基于VMD和TCN的多尺度短期电力负荷预测

Multi-Scale Short-Term Load Forecasting Based on VMD and TCN

  • 摘要: 准确的电力负荷预测对于保证电力系统的稳定运行起着重要作用。针对传统短期电力负荷预测方法预测精度低,模态分解后未考虑子序列融合等问题,提出一种基于变分模态分解(VMD)和时域卷积网络(TCN)的多尺度短期电力负荷预测方法。首先利用VMD将电力负荷数据分解为若干个子序列,解决电力负荷数据的非线性和随机性等问题;再利用TCN对若干个序列采用不同时间尺度进行训练;最后利用全连接网络(FC)对各时间尺度的子序列进行融合,实现短期电力负荷预测,提升预测精度。实验结果表明,该方法相较于VMD和改进的长短时记忆网络(LSTM)相结合的传统预测方法,其均方根误差下降40%,曲线拟合程度提升1.1%。

     

    Abstract: Accurate power load forecasting plays an important role in ensuring the stable operation of the power system. In view of the low precision of traditional short-term power load forecasting methods, the sub-sequence fusion problem is not considered after modal decomposition, this paper proposes a multi-scale short-term power load forecasting based on variational mode decomposition (VMD) and temporal convolutional network (TCN) methods. First, VMD is used to decompose the power load data into several sub-components to solve the problems of non-linearity and randomness in the power load data, then TCN is applied to train several components with different time scales, finally a fully connected network is used to analyze each component.
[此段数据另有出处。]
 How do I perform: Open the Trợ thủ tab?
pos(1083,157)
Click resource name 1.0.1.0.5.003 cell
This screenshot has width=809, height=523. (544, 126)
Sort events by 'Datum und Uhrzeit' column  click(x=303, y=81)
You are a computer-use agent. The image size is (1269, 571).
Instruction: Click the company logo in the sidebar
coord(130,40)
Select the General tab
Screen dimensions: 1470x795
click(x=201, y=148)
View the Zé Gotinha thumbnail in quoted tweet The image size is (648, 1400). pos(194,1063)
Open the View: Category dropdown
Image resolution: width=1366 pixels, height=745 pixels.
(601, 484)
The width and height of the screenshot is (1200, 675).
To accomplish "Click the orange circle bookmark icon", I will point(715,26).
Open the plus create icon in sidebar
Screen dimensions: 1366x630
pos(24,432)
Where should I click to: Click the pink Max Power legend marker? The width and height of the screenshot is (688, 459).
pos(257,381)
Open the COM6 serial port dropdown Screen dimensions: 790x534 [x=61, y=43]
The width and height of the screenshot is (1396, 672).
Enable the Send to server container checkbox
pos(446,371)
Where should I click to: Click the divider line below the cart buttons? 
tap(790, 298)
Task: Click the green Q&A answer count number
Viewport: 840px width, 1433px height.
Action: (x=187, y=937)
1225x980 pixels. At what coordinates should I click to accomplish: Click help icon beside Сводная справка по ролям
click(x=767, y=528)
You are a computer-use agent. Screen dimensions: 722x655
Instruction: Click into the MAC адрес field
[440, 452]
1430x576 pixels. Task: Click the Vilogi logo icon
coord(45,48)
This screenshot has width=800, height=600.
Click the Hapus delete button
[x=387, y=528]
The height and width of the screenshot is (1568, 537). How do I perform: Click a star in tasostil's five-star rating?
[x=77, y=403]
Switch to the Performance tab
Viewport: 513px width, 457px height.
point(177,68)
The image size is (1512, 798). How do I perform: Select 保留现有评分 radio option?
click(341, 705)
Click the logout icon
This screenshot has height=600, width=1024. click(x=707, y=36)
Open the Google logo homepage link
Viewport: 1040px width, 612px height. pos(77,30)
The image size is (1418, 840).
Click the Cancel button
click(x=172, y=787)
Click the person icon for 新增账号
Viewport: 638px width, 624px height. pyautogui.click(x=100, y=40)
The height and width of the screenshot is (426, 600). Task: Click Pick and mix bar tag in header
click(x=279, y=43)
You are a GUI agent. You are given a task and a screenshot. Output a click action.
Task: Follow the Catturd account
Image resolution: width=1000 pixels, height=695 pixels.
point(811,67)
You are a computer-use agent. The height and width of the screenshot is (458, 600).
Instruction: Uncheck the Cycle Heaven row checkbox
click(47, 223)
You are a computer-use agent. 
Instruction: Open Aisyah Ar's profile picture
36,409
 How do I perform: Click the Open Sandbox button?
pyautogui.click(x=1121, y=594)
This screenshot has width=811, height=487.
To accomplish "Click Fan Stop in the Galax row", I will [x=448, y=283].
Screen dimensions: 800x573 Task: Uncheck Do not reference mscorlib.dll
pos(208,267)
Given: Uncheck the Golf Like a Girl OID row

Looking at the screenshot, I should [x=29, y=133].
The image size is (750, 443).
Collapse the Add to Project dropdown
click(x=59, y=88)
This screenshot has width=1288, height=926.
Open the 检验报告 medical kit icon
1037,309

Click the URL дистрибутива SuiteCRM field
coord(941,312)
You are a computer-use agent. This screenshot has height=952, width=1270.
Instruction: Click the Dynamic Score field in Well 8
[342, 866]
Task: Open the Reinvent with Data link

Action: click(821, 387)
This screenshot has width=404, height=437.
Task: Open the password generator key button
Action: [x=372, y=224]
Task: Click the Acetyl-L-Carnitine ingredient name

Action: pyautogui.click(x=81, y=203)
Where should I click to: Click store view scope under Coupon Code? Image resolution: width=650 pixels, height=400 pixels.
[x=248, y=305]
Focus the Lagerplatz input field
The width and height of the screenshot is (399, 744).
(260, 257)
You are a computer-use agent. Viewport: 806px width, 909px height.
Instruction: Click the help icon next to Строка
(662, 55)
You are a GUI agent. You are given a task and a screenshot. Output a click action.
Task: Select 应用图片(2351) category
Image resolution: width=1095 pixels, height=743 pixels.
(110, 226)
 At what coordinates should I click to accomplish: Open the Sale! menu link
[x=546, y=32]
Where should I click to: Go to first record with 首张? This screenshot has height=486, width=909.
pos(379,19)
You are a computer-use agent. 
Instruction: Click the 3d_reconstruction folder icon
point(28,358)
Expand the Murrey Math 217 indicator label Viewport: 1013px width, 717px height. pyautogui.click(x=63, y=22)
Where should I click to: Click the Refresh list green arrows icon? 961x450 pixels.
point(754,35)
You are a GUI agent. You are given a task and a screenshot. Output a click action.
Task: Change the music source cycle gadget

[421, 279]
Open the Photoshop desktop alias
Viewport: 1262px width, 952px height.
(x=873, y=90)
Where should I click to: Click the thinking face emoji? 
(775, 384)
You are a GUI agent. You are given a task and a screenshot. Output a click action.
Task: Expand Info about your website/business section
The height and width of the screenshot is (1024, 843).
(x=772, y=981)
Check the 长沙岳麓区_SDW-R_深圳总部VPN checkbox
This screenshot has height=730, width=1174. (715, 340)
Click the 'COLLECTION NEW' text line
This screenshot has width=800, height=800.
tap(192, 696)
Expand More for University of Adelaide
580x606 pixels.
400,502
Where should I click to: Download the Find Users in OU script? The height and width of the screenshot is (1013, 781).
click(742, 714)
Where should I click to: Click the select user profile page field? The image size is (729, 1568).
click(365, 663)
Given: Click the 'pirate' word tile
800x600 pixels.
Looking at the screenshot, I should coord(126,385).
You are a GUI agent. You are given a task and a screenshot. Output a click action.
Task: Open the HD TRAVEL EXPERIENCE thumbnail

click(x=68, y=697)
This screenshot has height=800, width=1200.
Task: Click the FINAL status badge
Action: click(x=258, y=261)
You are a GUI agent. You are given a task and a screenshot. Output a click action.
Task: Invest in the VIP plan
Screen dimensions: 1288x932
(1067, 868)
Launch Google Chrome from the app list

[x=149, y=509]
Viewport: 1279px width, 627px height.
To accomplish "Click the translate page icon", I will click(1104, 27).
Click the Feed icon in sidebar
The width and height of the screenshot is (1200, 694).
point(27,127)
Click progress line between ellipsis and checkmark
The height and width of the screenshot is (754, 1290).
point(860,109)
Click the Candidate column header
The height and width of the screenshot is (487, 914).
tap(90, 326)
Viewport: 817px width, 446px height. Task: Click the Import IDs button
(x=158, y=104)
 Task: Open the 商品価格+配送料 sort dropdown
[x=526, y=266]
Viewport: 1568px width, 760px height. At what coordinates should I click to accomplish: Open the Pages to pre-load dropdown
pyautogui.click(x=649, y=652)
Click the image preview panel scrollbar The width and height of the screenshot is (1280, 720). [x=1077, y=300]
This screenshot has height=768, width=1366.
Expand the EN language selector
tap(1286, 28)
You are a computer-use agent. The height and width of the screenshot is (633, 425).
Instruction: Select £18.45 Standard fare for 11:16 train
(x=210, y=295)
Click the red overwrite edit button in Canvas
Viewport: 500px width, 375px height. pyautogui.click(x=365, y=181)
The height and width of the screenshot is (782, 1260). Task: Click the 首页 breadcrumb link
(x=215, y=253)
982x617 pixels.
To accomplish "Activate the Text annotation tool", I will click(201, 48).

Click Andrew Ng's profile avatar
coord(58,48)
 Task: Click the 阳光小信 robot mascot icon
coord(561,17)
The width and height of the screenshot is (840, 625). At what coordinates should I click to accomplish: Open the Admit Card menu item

Time-scale decomposition signals are fused to realize short-term power load forecasting and improve forecasting accuracy. The experimental results show that the root mean square error (RMSE) is reduced by 40% and the curve fitting is improved by 1.1% compared with the traditional prediction method of VMD and improved long-short-term memory network.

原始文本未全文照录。